→ **BEREITGESTELLTES MATERIAL**
------------------------

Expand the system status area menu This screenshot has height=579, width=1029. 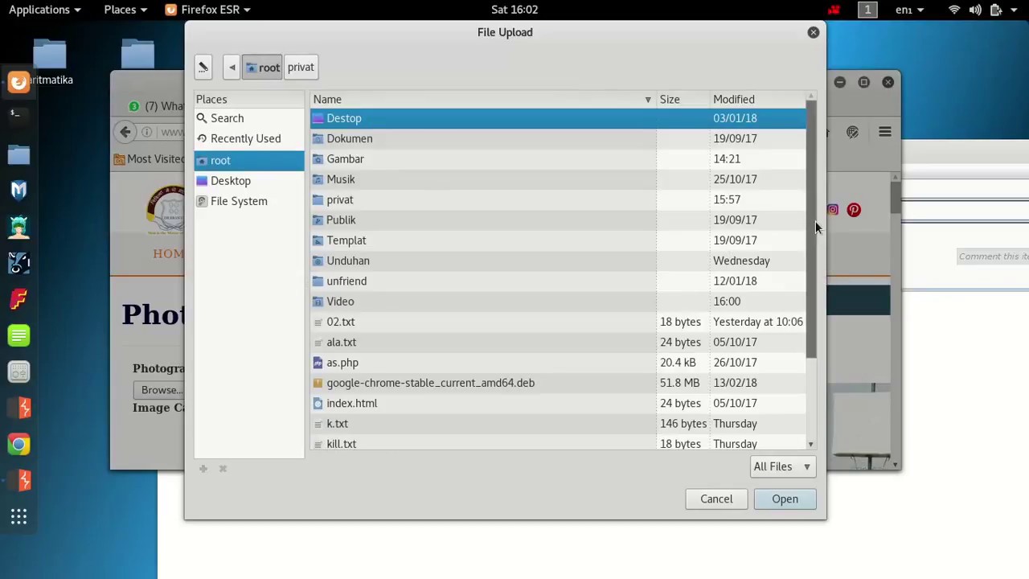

------------------------

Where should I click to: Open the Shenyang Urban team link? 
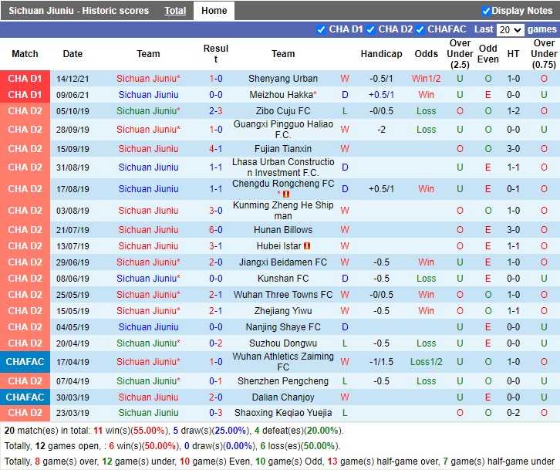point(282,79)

------------------------

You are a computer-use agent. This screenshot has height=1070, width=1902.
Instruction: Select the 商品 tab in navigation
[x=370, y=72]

------------------------

→ **AUFGABE**
Schreibe das Material ab, beginnend mit der Zeile, die „Where should I“ enthält, bis einschließlich der Zeile, die „point(282,79)“ enthält, und lass die Bilder dabei weg.

→ **LÖSUNG DER AUFGABE**
Where should I click to: Open the Shenyang Urban team link? 
point(282,79)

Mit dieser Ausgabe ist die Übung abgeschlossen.